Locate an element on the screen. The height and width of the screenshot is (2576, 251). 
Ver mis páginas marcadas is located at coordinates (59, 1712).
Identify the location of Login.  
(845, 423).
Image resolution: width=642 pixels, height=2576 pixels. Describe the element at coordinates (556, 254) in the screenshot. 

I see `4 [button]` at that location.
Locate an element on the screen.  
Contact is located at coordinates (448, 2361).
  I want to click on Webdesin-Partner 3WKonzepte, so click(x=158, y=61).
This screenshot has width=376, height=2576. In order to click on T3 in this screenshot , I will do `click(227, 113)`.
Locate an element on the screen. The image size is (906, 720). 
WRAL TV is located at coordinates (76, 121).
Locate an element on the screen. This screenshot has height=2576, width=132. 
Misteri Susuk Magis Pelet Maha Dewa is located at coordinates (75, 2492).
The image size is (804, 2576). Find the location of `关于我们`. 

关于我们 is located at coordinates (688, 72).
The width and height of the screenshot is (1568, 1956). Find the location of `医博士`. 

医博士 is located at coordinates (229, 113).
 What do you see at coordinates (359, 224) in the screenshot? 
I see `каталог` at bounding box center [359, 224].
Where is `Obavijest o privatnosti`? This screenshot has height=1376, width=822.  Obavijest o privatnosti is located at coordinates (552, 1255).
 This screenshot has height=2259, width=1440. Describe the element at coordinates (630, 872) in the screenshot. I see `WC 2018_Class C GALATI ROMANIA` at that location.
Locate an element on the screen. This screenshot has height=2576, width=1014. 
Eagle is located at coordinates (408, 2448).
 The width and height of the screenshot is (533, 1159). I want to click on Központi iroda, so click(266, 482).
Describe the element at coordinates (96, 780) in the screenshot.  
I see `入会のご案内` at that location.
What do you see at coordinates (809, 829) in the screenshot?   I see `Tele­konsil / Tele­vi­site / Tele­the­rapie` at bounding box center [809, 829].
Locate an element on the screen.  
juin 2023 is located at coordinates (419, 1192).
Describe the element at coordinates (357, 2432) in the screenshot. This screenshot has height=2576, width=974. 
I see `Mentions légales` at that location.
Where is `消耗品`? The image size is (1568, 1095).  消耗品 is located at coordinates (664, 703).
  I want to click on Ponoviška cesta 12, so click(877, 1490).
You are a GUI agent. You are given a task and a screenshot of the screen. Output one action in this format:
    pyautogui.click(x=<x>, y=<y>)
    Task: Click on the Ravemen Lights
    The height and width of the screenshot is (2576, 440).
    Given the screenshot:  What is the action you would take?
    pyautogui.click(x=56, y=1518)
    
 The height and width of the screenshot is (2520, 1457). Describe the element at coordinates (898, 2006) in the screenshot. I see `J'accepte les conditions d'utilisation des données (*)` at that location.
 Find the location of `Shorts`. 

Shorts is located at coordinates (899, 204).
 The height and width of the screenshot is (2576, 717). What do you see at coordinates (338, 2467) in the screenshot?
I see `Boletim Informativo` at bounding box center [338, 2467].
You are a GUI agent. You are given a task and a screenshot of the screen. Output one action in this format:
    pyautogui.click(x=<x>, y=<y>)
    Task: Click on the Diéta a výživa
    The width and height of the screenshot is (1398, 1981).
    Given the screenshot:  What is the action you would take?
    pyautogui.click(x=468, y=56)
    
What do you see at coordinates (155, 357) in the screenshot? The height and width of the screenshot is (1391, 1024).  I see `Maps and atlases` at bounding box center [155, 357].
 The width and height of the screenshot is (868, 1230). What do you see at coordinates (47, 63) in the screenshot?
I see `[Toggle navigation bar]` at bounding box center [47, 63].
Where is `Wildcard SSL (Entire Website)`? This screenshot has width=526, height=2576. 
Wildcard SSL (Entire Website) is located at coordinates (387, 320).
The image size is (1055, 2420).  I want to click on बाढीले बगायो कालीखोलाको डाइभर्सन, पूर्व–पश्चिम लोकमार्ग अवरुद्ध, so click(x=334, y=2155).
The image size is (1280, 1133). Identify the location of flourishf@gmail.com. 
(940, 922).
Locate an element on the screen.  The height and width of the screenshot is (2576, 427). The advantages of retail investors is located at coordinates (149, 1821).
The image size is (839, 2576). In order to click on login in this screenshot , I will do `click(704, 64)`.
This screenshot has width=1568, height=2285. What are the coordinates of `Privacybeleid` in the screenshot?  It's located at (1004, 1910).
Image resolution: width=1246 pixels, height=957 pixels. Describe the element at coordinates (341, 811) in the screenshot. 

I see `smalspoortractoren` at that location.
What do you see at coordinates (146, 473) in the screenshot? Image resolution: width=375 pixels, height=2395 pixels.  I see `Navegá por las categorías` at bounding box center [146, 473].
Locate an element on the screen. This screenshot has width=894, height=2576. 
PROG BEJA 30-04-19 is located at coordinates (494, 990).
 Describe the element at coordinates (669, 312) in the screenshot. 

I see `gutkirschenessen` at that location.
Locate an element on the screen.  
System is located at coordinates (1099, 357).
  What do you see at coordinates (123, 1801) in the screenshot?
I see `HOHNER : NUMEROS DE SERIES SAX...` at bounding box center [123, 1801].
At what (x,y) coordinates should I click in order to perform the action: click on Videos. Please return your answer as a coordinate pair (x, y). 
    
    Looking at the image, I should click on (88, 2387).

• • • • •

Directions – Please reproduce all of the records above word for word.

Result –
Locate an element on the screen. The height and width of the screenshot is (2576, 251). 
Ver mis páginas marcadas is located at coordinates (59, 1712).
Identify the location of Login.  
(845, 423).
Image resolution: width=642 pixels, height=2576 pixels. Describe the element at coordinates (556, 254) in the screenshot. 

I see `4 [button]` at that location.
Locate an element on the screen.  
Contact is located at coordinates (448, 2361).
  I want to click on Webdesin-Partner 3WKonzepte, so click(x=158, y=61).
This screenshot has width=376, height=2576. In order to click on T3 in this screenshot , I will do `click(227, 113)`.
Locate an element on the screen. The image size is (906, 720). 
WRAL TV is located at coordinates (76, 121).
Locate an element on the screen. This screenshot has height=2576, width=132. 
Misteri Susuk Magis Pelet Maha Dewa is located at coordinates (75, 2492).
The image size is (804, 2576). Find the location of `关于我们`. 

关于我们 is located at coordinates (688, 72).
The width and height of the screenshot is (1568, 1956). Find the location of `医博士`. 

医博士 is located at coordinates (229, 113).
 What do you see at coordinates (359, 224) in the screenshot? 
I see `каталог` at bounding box center [359, 224].
Where is `Obavijest o privatnosti`? This screenshot has height=1376, width=822.  Obavijest o privatnosti is located at coordinates (552, 1255).
 This screenshot has height=2259, width=1440. Describe the element at coordinates (630, 872) in the screenshot. I see `WC 2018_Class C GALATI ROMANIA` at that location.
Locate an element on the screen. This screenshot has height=2576, width=1014. 
Eagle is located at coordinates (408, 2448).
 The width and height of the screenshot is (533, 1159). I want to click on Központi iroda, so click(266, 482).
Describe the element at coordinates (96, 780) in the screenshot.  
I see `入会のご案内` at that location.
What do you see at coordinates (809, 829) in the screenshot?   I see `Tele­konsil / Tele­vi­site / Tele­the­rapie` at bounding box center [809, 829].
Locate an element on the screen.  
juin 2023 is located at coordinates (419, 1192).
Describe the element at coordinates (357, 2432) in the screenshot. This screenshot has height=2576, width=974. 
I see `Mentions légales` at that location.
Where is `消耗品`? The image size is (1568, 1095).  消耗品 is located at coordinates (664, 703).
  I want to click on Ponoviška cesta 12, so click(877, 1490).
You are a GUI agent. You are given a task and a screenshot of the screen. Output one action in this format:
    pyautogui.click(x=<x>, y=<y>)
    Task: Click on the Ravemen Lights
    The height and width of the screenshot is (2576, 440).
    Given the screenshot:  What is the action you would take?
    pyautogui.click(x=56, y=1518)
    
 The height and width of the screenshot is (2520, 1457). Describe the element at coordinates (898, 2006) in the screenshot. I see `J'accepte les conditions d'utilisation des données (*)` at that location.
 Find the location of `Shorts`. 

Shorts is located at coordinates (899, 204).
 The height and width of the screenshot is (2576, 717). What do you see at coordinates (338, 2467) in the screenshot?
I see `Boletim Informativo` at bounding box center [338, 2467].
You are a GUI agent. You are given a task and a screenshot of the screen. Output one action in this format:
    pyautogui.click(x=<x>, y=<y>)
    Task: Click on the Diéta a výživa
    The width and height of the screenshot is (1398, 1981).
    Given the screenshot:  What is the action you would take?
    pyautogui.click(x=468, y=56)
    
What do you see at coordinates (155, 357) in the screenshot? The height and width of the screenshot is (1391, 1024).  I see `Maps and atlases` at bounding box center [155, 357].
 The width and height of the screenshot is (868, 1230). What do you see at coordinates (47, 63) in the screenshot?
I see `[Toggle navigation bar]` at bounding box center [47, 63].
Where is `Wildcard SSL (Entire Website)`? This screenshot has width=526, height=2576. 
Wildcard SSL (Entire Website) is located at coordinates (387, 320).
The image size is (1055, 2420).  I want to click on बाढीले बगायो कालीखोलाको डाइभर्सन, पूर्व–पश्चिम लोकमार्ग अवरुद्ध, so click(x=334, y=2155).
The image size is (1280, 1133). Identify the location of flourishf@gmail.com. 
(940, 922).
Locate an element on the screen.  The height and width of the screenshot is (2576, 427). The advantages of retail investors is located at coordinates (149, 1821).
The image size is (839, 2576). In order to click on login in this screenshot , I will do `click(704, 64)`.
This screenshot has width=1568, height=2285. What are the coordinates of `Privacybeleid` in the screenshot?  It's located at (1004, 1910).
Image resolution: width=1246 pixels, height=957 pixels. Describe the element at coordinates (341, 811) in the screenshot. 

I see `smalspoortractoren` at that location.
What do you see at coordinates (146, 473) in the screenshot? Image resolution: width=375 pixels, height=2395 pixels.  I see `Navegá por las categorías` at bounding box center [146, 473].
Locate an element on the screen. This screenshot has width=894, height=2576. 
PROG BEJA 30-04-19 is located at coordinates (494, 990).
 Describe the element at coordinates (669, 312) in the screenshot. 

I see `gutkirschenessen` at that location.
Locate an element on the screen.  
System is located at coordinates (1099, 357).
  What do you see at coordinates (123, 1801) in the screenshot?
I see `HOHNER : NUMEROS DE SERIES SAX...` at bounding box center [123, 1801].
At what (x,y) coordinates should I click in order to perform the action: click on Videos. Please return your answer as a coordinate pair (x, y). 
    
    Looking at the image, I should click on (88, 2387).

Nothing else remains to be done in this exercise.